URGENTE! Chapa de Júnior Fontenele à reeleição ao cargo de prefeito de Martinópole poderá ser cassada

O prefeito e candidato a reeleição é alvo de ação de investigação eleitoral (Aije) proposta por adversário. Após investigação e se comprovada as denuncias, os investigados serão dados por inelegíveis, além da cassação do registro de candidatura ou diploma dos candidatos diretamente beneficiados pela interferência do poder público, bem como, ainda, da abertura de ação penal contra os apontados.

A chapa do prefeito Júnior Fontenele (PL/PDT), que disputa a prefeitura de Martinópole, poderá ser cassada por julgamento em ação que investiga abuso de poder econômico por parte do investigado.

Na investigação, foram apontados prevaricação cometida pelo gestor e sua companheira, Brunielle Apoliano, enquanto esta é Coordenadora da Vigilância Sanitária de Martinópole, em pleno nepotismo, utiliza o órgão apenas para atacar a Coligação do candidato James Bel.

Investiga-se que a Vigilância Sanitária tem atuado apenas para impossibilitar os atos de campanha do candidato James Bel, enviando Ofício (Ofício nº. 69/2020) recomendando que a Coligação não promovesse atos de campanha em virtude do aumento do número de casos de Covid-19 no município.

Ocorre que, na mesma data do evento acordado para que o evento do candidato James Bel ocorresse, a Vigilância Sanitária permitiu que ocorre outra festa no município, a qual aglomerou número considerável de pessoal, ocasionando assim infecção em massa por Covid-19.

Investiga-se ainda a desobediência do candidato a decisão do Tribunal Regional Eleitoral, a qual proibiu que as chapas majoritárias não desobedecessem as medidas de distanciamento vigentes, sob pena de multa de R$ 30.000,00.

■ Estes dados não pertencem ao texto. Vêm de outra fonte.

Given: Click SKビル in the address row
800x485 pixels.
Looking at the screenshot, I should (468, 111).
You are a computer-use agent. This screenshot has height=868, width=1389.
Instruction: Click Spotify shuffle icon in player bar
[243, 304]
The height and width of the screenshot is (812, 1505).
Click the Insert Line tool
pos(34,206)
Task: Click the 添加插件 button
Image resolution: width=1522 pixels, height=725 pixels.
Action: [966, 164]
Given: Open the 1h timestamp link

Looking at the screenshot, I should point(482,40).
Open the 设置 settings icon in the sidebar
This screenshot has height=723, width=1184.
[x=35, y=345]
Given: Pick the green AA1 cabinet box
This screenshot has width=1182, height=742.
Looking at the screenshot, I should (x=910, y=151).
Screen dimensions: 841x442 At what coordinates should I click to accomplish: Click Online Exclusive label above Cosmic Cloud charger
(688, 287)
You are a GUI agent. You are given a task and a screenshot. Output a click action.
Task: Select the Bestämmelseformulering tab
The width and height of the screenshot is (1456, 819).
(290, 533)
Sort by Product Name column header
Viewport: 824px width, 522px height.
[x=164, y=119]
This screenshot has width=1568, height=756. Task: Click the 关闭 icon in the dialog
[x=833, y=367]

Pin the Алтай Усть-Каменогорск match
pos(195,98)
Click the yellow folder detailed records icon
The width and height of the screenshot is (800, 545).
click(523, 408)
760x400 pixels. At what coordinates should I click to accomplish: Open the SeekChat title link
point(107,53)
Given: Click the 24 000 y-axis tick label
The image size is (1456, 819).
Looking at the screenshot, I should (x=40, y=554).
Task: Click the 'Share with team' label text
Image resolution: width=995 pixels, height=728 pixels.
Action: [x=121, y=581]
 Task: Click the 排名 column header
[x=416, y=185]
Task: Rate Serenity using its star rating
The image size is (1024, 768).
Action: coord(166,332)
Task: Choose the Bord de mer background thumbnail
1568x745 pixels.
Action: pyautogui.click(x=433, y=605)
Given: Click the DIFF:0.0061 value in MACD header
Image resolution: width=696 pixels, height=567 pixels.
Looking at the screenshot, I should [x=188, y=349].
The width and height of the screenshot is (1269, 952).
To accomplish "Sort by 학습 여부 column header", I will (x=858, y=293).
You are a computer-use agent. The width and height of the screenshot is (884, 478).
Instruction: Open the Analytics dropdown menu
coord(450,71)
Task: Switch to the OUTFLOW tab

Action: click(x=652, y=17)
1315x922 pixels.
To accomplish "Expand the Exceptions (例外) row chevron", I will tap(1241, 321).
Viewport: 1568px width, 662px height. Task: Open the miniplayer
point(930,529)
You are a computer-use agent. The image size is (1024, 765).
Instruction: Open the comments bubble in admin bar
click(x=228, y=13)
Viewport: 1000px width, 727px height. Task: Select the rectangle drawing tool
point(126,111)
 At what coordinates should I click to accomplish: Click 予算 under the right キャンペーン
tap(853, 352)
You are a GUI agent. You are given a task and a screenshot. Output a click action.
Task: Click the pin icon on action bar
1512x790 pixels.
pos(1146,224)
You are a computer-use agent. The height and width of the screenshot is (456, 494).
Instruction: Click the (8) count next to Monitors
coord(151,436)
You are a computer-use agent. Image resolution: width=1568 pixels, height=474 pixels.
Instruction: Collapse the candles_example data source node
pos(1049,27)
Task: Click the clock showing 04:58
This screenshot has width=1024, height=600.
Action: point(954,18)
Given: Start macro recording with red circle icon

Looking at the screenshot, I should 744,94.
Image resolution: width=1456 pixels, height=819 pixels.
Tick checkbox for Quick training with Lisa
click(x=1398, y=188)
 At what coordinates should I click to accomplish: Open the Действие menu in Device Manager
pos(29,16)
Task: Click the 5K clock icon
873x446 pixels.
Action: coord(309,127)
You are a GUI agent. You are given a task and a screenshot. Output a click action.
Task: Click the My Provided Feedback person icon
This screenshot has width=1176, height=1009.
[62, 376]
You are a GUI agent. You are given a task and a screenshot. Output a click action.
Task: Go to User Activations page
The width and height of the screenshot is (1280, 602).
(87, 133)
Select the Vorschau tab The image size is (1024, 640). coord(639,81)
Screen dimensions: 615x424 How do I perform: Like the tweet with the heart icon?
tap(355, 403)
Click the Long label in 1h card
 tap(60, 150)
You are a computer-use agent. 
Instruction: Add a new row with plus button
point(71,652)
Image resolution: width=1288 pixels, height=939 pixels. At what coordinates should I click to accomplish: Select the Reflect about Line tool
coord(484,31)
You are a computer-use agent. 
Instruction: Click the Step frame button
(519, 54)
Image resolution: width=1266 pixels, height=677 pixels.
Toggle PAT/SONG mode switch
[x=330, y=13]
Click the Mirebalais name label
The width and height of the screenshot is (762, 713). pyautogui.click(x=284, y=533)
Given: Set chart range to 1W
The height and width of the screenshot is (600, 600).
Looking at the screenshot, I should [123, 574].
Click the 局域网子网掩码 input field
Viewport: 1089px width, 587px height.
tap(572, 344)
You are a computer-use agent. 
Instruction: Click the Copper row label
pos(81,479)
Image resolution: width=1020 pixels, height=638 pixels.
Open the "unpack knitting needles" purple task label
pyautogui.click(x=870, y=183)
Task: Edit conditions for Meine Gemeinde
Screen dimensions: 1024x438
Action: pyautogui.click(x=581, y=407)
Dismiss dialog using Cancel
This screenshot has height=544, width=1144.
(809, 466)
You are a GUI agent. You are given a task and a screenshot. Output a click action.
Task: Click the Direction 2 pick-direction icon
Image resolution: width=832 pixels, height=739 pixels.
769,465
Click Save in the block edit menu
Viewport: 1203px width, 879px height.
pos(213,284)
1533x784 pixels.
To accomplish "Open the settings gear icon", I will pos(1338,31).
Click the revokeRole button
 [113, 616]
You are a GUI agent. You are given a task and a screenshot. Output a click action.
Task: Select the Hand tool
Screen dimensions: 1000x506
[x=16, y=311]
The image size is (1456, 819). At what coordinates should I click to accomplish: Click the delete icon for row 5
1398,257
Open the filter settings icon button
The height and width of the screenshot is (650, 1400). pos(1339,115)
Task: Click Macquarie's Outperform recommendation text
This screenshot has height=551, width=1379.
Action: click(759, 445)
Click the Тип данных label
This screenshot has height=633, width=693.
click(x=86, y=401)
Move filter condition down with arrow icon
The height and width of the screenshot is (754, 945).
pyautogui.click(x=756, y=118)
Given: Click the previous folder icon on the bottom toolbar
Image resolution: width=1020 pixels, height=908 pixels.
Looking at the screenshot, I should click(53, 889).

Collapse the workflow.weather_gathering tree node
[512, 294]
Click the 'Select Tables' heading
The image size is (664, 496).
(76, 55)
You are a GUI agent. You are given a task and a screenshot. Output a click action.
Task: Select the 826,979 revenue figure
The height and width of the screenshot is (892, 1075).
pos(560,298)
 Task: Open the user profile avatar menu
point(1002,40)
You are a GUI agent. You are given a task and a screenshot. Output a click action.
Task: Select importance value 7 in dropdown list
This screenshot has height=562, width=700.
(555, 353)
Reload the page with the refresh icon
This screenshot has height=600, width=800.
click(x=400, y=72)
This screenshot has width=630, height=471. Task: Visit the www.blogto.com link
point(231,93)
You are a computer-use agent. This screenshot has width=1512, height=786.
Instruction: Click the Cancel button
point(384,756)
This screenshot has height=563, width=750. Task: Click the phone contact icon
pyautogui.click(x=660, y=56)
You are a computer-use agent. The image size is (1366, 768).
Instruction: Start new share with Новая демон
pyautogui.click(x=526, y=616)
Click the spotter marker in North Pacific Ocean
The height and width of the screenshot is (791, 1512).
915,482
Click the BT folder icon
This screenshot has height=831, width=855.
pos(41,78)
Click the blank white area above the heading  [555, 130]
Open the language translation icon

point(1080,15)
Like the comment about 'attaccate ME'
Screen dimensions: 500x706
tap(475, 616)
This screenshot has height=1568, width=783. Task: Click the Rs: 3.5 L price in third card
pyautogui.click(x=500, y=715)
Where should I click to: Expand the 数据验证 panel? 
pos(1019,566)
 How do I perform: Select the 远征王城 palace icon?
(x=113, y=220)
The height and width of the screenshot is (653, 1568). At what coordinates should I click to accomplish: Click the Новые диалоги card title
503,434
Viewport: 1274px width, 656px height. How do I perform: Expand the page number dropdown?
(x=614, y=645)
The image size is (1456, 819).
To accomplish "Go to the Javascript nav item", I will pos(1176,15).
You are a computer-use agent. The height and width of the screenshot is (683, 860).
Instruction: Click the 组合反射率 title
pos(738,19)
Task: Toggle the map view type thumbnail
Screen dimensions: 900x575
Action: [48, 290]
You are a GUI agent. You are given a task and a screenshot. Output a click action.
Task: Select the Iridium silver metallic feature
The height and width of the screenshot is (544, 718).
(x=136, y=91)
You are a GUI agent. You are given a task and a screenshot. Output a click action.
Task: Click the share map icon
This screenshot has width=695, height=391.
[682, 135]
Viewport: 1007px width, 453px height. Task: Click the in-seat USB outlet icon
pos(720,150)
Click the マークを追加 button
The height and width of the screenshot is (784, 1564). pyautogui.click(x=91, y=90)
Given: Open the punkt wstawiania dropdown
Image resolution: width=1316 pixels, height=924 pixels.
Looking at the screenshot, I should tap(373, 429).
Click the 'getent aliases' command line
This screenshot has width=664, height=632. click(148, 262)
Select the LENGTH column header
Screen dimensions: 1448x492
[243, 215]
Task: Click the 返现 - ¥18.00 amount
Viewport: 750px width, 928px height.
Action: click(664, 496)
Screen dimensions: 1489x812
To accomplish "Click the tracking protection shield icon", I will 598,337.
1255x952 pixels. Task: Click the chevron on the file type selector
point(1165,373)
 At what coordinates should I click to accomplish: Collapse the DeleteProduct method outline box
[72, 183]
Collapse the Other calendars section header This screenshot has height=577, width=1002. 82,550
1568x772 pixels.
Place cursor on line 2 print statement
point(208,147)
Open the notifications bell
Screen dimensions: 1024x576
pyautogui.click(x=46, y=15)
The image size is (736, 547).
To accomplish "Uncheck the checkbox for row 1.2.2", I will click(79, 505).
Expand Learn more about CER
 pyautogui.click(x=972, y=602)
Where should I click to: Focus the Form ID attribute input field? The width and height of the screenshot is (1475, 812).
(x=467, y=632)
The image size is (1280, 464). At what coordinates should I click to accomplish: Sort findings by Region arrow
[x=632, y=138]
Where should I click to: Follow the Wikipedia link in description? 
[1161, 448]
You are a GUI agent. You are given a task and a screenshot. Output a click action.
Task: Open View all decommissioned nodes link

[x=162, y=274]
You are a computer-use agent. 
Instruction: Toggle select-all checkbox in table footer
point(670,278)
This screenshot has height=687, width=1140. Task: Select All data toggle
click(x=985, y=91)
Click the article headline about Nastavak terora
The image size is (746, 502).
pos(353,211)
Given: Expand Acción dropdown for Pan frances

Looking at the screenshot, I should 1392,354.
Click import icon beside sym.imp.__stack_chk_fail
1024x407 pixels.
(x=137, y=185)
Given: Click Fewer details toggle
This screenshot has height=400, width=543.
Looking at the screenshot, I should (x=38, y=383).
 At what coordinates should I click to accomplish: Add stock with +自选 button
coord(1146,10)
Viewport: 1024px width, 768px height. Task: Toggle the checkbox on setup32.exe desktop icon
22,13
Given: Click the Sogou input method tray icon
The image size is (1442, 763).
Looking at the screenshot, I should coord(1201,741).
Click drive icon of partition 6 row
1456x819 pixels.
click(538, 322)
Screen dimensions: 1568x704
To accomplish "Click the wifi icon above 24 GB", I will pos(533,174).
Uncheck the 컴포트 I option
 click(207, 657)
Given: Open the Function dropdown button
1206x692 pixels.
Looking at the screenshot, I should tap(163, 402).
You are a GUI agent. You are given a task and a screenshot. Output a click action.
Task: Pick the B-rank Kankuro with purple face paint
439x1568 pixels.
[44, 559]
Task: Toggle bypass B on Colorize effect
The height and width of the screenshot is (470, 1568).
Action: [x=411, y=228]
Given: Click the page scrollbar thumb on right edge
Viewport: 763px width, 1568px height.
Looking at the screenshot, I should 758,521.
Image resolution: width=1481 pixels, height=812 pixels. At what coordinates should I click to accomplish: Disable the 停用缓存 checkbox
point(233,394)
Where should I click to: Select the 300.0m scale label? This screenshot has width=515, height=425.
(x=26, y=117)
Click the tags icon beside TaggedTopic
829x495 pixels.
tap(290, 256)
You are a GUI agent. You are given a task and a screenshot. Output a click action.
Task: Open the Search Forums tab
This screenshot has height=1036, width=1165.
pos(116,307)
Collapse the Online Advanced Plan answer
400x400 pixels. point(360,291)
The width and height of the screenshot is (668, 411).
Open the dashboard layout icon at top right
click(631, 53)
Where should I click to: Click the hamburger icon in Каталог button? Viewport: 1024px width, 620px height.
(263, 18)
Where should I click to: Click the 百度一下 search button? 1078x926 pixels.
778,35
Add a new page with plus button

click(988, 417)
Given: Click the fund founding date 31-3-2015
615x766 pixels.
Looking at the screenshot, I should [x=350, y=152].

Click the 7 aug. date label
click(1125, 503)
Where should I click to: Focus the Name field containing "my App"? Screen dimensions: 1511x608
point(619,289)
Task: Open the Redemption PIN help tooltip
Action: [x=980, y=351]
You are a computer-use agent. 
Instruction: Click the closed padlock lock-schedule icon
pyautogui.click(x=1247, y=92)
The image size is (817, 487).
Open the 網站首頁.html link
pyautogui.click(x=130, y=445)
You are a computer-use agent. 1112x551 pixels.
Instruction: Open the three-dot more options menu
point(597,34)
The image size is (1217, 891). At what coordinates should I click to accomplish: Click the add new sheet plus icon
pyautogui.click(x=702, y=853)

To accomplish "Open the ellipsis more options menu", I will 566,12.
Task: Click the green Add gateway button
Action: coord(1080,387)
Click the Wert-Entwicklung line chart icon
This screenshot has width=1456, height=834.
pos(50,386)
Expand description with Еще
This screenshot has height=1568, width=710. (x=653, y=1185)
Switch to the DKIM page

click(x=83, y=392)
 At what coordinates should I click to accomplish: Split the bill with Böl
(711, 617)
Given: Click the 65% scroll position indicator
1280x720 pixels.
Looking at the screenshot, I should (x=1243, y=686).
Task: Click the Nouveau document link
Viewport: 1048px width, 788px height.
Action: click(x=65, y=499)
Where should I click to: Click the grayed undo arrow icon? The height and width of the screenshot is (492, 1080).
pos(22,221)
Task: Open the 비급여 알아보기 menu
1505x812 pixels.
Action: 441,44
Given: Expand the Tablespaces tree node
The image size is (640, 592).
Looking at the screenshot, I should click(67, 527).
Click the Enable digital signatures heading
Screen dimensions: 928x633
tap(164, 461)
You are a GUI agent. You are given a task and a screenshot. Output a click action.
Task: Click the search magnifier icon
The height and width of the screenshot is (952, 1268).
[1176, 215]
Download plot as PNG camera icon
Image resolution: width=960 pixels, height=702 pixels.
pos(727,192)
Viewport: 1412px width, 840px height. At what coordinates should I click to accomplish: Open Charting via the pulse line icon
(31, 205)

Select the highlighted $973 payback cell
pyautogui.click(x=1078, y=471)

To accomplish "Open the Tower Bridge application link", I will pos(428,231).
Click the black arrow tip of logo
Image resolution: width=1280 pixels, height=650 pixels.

Como se não bastasse, sempre utilizando o órgão da Vigilância Sanitária como escudo, buscando impedir os atos de campanha do candidato James Bel, a Coordenadora da Vigilância Sanitária, companheira do candidato Júnior Fontenele, também investigada, se omite e participa dos atos de campanha de seu companheiro, os quais promovem inconteste aglomeração e ofensa a saúde da população de Martinópole.

Segundo a Lei dispõe (art. 22, inciso XIV, da Lei Complementar nº. 64/90), procedente a ação, mesmo que após a data de votação, os investigados serão dados por inelegíveis, além da cassação do registro de candidatura ou diploma dos candidatos diretamente beneficiados pela interferência do poder público, bem como, ainda, da abertura de ação penal contra os apontados.